Big savings in insurance?

A few weeks ago I received a bit of junk mail from RIAS that’s led me to the most amusing use of statistics I’ve ever seen.

I wouldn’t normally read this kind of mail, especially as I’m neither over 50, nor in the market for some new insurance, but the letter began along the lines of ‘I know that getting letters like this is annoying’. I threw it away, thinking ‘damn right’, but then got it back out of the bin in disbelief that they’d start like this… the pitch worked.
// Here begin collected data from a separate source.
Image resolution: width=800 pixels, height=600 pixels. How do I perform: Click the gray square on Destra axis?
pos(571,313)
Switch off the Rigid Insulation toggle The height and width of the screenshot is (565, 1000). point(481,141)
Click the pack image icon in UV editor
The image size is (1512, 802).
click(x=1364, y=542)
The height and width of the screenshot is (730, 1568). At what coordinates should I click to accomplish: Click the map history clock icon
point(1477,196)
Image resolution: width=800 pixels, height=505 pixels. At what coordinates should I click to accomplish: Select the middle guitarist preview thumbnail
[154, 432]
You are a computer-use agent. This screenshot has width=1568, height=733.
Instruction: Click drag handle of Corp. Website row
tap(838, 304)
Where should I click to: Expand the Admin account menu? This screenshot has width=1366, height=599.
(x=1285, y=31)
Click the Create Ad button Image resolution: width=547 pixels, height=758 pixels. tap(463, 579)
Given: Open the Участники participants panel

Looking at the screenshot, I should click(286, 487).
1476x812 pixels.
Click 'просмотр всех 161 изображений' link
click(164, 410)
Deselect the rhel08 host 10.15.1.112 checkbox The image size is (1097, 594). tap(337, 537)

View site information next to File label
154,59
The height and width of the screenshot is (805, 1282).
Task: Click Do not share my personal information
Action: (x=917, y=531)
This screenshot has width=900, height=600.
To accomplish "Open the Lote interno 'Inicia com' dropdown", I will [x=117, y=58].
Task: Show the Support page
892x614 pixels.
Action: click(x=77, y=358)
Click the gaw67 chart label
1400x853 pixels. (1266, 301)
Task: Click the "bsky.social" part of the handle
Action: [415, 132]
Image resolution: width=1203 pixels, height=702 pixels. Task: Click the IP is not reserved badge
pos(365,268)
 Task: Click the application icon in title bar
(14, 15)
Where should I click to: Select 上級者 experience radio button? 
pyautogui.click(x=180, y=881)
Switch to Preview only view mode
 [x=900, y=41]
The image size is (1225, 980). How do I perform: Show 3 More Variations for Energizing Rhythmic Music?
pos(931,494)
Anyway, to the numbers. When an insurance company says ‘You could save up to £182’ or whatever, it’s worth examining the small print, because the important word here is ‘could’. In their favour, this is of course a one-way bet: if you ring up and they give you a higher quote, you’ll stick with what you’ve got. When the Halifax say in a current ad, ‘you could save £99’, this is the average savings of a ‘random sample of 715 customers… by switching’. Obviously this doesn’t include those who don’t switch who might be saving a hundred quid by staying put. But at least it’s an average saving, that makes sense to the general public.

For others, it’s a different figure altogether, and one that made me choke on my cornflakes. Hastings and RIAS give figures that ‘10% of customers achieved’ were ‘achieved in 10% of quotes’. This means 90% of people (i.e. most of them) didn’t get this saving, and we don’t even know if these figures only include people who switched. Yes, they do say ‘look, this what you could get up to’, but as a headline figure it makes you think that’s your approximate gain. We’ve no idea of the distribution: maybe 10% save £150 and the other 90% save nothing.
I guess this is what those recruitment ads do when they say ‘earnings up to £70k’ when in reality very few get anywhere near that. Maybe I’ll start to measure things like this. I could offer to do ‘up to 2 hours of housework each weekday’, knowing I’ll do next to nothing except a couple of hours every fortnight.

2 Comments

Filed under economy, Statistics and simplicity

2 responses to “Big savings in insurance?

  1. I think this is an advertisement trick.

  2. I don’t think liv4day quite got this. I know I put links to the financial companies’ sites, but that was to illustrate how their adverts are misleading…

    My post isn’t a trick to get people to buy: I’m pointing out how the advertisers try to trick us.